Neurofilament light chain (NfL) has proven its value in multiple sclerosis (MS) as a biomarker not only of disease activity through its correlation with relapse rate and presence of gadolinium-enhancing lesions, but also for prognosis and treatment response [5]. Robust evidence supports its integration into clinical practice in the near future [6].
Among the many available glial biomarkers, glial fibrillary acidic protein (GFAP) and chitinase-3-like protein 1 (CHI3L1) stand out as the most promising, particularly as markers of disability progression associated with smoldering disease [7,8,9]. GFAP has been recently described as a strong predictor of PIRA, with concentrations that increase in the presence of reactive astrogliosis and astrocytic damage [10,11]. While CHI3L1 is less explored and shows more inconsistent results, emerging data suggests that it may be a relevant CSF biomarker of PIRA [5]. This hypothesis is further supported by recent studies, showing an association between CSF CHI3L1 levels and the presence of paramagnetic rim lesions on MRI, a known indicator of smoldering disease [12]. Higher CHI3L1 levels have been detected in patients with positive cerebrospinal fluid (CSF) oligoclonal bands or elevated IgG index [13], suggesting that this biomarker may reflect ongoing glial activation and inflammatory activity within the central nervous system (CNS).

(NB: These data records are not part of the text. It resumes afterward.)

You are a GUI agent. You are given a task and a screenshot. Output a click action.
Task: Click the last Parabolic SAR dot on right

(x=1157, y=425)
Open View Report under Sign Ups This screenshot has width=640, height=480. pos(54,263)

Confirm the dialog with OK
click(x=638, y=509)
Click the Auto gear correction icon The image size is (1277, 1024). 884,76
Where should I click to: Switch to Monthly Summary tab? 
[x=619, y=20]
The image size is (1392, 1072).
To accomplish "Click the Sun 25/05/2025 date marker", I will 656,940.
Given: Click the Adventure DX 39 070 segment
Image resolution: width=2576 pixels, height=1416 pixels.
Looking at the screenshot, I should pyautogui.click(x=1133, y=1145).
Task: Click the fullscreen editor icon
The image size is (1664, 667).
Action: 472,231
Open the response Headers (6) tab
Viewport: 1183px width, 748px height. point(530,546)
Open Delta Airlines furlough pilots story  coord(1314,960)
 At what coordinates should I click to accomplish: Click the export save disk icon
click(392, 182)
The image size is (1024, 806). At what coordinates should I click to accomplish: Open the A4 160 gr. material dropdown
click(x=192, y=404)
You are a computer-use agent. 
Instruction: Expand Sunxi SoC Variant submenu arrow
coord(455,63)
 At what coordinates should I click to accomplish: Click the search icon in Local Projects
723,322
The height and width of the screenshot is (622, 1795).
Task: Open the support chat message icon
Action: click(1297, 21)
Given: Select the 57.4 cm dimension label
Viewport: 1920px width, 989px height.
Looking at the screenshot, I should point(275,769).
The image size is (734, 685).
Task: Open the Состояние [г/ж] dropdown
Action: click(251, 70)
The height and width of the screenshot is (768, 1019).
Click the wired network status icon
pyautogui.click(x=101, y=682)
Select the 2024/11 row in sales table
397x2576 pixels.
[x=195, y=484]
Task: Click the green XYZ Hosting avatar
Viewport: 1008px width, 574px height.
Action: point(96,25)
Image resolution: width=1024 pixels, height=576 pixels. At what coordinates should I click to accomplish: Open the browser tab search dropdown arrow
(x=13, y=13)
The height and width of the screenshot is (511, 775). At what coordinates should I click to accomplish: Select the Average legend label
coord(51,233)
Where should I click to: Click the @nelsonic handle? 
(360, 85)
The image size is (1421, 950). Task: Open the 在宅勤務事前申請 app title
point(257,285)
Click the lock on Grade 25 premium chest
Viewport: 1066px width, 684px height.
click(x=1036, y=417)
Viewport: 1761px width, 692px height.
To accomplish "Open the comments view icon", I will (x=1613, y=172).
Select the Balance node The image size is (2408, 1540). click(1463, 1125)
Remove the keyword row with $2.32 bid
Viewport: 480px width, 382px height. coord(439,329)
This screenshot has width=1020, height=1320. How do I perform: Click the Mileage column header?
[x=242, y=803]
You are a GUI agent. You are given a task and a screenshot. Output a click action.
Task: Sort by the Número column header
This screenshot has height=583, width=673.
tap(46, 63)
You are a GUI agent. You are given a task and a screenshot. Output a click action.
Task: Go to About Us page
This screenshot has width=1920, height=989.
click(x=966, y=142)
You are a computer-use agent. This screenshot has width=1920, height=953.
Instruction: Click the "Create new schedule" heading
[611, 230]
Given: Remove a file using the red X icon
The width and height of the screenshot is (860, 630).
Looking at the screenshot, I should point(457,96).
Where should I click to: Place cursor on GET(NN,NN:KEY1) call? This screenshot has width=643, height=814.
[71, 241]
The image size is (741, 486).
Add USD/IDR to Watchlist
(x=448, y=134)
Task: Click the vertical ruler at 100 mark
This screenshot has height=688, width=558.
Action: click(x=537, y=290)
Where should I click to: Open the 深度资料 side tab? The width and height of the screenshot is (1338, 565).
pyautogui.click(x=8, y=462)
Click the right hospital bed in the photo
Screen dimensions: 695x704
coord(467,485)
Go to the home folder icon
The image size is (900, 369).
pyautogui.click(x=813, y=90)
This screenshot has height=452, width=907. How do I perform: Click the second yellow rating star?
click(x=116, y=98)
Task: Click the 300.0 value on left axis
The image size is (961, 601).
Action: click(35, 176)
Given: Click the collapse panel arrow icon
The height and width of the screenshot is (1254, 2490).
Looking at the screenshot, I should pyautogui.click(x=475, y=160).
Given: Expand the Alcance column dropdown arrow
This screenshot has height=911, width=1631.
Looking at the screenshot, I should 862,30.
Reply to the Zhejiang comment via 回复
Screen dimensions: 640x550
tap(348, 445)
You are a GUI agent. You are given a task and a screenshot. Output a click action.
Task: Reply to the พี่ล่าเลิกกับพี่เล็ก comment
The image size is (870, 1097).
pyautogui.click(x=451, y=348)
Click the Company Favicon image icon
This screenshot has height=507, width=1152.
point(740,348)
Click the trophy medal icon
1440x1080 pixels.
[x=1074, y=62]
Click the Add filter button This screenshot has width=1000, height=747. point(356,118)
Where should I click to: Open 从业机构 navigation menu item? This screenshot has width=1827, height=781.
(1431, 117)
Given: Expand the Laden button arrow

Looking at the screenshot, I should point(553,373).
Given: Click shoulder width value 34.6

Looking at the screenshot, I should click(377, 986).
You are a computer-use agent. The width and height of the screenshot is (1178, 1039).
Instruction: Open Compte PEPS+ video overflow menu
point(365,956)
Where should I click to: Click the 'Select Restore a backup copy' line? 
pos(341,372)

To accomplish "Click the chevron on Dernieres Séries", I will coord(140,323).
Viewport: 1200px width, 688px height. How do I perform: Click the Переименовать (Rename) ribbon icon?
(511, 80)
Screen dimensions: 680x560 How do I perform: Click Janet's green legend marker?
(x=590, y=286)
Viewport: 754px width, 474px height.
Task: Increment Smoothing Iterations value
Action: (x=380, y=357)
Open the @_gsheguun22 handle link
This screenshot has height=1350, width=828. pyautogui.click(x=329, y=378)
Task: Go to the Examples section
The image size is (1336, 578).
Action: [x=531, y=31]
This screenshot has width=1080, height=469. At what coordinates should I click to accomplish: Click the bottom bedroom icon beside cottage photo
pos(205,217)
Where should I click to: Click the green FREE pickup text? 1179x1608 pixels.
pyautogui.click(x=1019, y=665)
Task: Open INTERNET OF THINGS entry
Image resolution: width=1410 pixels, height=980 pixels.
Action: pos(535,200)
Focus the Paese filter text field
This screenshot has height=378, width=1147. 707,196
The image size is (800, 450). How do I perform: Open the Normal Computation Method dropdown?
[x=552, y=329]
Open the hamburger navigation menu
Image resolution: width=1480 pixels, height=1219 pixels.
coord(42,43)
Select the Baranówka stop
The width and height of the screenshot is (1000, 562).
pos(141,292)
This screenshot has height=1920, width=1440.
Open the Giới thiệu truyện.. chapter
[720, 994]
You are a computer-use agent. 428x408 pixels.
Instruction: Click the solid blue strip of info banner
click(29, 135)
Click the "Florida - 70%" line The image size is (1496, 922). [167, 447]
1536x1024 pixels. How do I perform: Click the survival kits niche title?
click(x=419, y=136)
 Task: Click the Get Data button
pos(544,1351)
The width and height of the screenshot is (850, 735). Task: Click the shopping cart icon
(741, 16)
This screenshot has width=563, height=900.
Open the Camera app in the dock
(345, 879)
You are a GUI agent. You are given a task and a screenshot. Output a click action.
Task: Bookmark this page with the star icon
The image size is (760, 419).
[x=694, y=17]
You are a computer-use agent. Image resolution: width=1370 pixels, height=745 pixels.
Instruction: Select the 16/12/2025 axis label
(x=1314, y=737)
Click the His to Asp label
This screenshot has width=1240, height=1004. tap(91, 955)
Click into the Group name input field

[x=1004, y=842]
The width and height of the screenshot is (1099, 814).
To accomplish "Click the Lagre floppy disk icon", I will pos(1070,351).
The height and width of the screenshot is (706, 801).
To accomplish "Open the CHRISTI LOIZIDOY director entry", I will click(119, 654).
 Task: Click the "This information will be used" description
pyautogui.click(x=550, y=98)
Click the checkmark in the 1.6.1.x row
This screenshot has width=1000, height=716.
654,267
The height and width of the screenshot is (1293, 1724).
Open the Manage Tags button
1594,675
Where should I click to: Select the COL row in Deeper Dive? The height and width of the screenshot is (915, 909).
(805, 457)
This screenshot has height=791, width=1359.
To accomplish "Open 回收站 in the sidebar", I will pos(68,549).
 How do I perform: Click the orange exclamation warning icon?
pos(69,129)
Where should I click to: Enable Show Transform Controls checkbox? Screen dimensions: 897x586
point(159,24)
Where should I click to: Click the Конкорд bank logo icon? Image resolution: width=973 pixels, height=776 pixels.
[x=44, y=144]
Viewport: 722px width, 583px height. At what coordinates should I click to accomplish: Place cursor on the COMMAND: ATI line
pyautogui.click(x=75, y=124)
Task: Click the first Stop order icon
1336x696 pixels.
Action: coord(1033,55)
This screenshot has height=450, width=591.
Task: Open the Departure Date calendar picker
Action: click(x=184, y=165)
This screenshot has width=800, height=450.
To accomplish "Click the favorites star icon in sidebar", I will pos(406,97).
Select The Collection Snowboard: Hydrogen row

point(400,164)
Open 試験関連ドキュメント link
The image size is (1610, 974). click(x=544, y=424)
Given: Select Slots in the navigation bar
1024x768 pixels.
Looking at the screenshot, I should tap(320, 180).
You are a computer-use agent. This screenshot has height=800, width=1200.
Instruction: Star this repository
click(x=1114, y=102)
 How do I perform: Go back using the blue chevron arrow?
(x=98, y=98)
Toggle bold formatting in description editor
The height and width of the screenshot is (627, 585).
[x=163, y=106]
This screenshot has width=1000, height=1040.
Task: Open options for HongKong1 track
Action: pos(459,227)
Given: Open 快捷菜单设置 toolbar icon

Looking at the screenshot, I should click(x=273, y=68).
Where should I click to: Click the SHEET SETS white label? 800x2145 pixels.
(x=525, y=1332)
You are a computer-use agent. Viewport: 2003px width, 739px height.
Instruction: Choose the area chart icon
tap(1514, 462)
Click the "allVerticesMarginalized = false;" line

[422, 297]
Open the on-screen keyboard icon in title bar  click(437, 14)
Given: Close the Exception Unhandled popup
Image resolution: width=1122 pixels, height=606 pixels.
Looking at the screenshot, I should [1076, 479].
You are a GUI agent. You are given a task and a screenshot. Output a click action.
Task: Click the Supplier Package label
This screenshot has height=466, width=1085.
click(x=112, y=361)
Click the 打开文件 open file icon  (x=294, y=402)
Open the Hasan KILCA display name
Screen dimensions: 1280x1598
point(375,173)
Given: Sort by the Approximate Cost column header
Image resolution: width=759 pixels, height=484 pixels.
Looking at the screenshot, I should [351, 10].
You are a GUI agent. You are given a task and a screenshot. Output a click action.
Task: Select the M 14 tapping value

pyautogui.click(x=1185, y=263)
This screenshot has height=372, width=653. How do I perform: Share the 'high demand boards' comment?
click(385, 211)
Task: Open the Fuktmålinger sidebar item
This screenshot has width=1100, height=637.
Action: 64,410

However, larger cohorts are needed to determine if GFAP and CHI3L1 are reliable biomarkers of disease progression.
Optical coherence tomography has recently been added to the array of imaging modalities in MS, with both retinal nerve fiber layer (RNFL) and ganglion cell inner plexiform layer (GCIPL) thinning proving to be accurate indicators of optic nerve involvement in pwMS. Moreover, data from the Optical Coherence Tomography in Multiple Sclerosis (OCTiMS) study reported inner retinal layer loss in pwMS irrespective of a history of prior optic neuritis [14]. These results indicate that OCT measurements may detect not only neuroinflammatory processes, but also neuroaxonal degeneration. GCIPL thickness has been found to have superior reliability and reproducibility compared to RNFL thickness, proving superior correlation with both visual function and global disability scores [15].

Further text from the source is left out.